Does it look better spelt-out? Saint Louis. Not sure which I like more. Maybe if it were Sainte Louise. Meh.



I like the hills west of SL (apparently I'm not too attached to spelling it out after all, or was I ever?) and can only imagine (at this point, at least) what the back roads must be like on a bike on a warm summer afternoon. Blasting through islands of warm and cool air as the canopy shelters and exposes...



Things could always be worse. Always. Things. Worse. Could. Be. I wonder if Missouri uses the same point system as Indiana?



Not really much excitement for me, other than the realization that a new steering damper doesn't fix the shimmy when I have weight hanging off the back end and hit the magic combination of big pothole/ledge while engaged in a left-turning sweeper at 65 miles per hour. So yeah, I guess there was quite a bit of excitement for several seconds while I figured that one out.

Have I mentioned how awesome my wife is? And how boring teh Innerstate is at 55?

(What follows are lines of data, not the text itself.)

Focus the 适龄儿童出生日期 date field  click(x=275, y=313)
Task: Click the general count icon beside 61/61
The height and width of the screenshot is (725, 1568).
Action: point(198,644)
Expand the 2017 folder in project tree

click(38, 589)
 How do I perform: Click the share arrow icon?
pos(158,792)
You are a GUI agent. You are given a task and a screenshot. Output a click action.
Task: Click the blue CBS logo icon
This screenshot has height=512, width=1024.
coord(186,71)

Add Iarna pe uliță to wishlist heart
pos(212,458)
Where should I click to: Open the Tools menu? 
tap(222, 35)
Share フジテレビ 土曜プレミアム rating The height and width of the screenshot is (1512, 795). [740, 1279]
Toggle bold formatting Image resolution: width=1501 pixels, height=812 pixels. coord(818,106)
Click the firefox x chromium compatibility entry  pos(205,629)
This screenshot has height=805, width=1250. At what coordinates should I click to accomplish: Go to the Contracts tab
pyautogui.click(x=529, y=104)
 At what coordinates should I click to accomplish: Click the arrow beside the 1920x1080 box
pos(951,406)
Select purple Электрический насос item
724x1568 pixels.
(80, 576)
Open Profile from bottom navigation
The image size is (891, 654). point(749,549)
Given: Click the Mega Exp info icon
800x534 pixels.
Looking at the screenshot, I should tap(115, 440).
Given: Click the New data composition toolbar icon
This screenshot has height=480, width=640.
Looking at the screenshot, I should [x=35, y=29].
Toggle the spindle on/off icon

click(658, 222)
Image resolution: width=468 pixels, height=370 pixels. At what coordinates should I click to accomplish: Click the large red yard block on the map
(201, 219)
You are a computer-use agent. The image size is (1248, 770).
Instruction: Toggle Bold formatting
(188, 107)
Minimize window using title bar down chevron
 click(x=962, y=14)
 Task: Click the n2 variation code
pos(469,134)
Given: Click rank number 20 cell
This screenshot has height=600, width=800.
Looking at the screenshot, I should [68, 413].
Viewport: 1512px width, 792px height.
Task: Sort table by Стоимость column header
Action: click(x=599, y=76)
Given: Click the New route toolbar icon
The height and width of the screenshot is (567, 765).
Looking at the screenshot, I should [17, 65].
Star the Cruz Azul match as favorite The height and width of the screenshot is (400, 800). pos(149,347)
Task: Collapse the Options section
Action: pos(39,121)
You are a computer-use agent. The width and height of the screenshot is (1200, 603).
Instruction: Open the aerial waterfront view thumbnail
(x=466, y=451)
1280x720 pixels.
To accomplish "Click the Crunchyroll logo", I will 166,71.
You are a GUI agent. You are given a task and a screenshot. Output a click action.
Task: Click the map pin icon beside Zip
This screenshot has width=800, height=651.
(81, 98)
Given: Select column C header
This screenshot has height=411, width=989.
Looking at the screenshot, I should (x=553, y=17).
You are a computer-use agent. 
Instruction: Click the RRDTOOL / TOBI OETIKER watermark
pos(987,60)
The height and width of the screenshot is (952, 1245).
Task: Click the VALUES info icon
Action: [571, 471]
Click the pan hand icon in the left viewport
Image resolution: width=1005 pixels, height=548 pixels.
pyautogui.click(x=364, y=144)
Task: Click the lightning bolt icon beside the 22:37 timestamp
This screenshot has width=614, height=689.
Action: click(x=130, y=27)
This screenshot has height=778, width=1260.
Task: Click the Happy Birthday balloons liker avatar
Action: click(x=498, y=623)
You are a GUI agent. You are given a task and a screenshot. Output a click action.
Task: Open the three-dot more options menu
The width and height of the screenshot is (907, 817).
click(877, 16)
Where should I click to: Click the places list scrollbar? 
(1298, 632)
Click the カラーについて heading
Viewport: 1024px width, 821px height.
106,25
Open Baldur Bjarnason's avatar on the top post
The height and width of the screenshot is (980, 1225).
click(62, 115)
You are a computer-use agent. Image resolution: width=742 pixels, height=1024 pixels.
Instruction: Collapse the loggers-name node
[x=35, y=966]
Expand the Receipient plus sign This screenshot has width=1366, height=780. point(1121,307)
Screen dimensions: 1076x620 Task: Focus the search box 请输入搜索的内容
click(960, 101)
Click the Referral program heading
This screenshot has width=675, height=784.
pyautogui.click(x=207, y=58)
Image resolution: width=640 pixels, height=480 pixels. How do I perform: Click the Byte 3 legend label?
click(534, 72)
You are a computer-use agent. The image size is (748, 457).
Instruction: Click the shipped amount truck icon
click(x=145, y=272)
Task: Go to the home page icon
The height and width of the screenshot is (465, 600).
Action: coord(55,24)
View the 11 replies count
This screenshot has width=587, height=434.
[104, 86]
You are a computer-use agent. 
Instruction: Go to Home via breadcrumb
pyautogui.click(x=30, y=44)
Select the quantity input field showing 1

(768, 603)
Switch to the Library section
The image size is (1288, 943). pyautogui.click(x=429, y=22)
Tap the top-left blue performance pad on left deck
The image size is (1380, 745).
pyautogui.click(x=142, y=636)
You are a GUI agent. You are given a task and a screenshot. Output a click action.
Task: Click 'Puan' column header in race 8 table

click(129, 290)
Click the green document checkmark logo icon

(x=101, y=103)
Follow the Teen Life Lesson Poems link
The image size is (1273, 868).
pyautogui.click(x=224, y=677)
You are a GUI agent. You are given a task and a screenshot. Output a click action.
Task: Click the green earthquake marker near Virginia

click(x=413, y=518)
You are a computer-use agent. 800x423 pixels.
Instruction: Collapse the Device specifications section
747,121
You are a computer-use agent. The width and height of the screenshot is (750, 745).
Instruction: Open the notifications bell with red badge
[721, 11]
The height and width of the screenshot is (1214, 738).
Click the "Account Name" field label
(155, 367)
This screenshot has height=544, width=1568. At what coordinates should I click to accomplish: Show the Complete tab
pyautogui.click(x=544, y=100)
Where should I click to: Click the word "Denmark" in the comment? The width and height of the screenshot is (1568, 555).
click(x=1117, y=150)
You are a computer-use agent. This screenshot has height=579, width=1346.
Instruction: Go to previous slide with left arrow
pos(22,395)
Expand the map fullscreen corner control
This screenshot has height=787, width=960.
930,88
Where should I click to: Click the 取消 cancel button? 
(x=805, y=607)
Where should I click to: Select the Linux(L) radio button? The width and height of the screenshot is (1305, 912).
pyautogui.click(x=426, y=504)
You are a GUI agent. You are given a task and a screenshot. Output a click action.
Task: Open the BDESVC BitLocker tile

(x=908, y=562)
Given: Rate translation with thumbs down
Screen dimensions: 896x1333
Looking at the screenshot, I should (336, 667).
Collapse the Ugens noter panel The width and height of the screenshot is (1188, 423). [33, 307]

Then Okahoma hits the fan.

I would swear to you that Oklahoma doesn't own a snow plow, but I would be dishonest. They have several, and deployed them to the ditches lining I-44. One must pay cash money to see them.

I keep it in 2-High and don't drive like every other person, which treats me well and keeps me, shall we say, "going" albeit at 25 miles per hour. The conversion factor is roughly 1 tow truck parked in the ditch for every 10 minutes barely traveled.

I feel like a complete Yankee stud at this point. Not a bad feeling at all, considering I must surely be one now.



Tulsa eventually greets me with a light show and un-plowed ice.



I return the favor by dropping $5 at a Starbucks, so that Seattle can buy a snow plow instead.

The single-lane construction around Lawton? Really, really bad. Deep rutted ice. Looked like they got a foot of snow, let one truck drive through it then let it ice-over. Nasty stuff.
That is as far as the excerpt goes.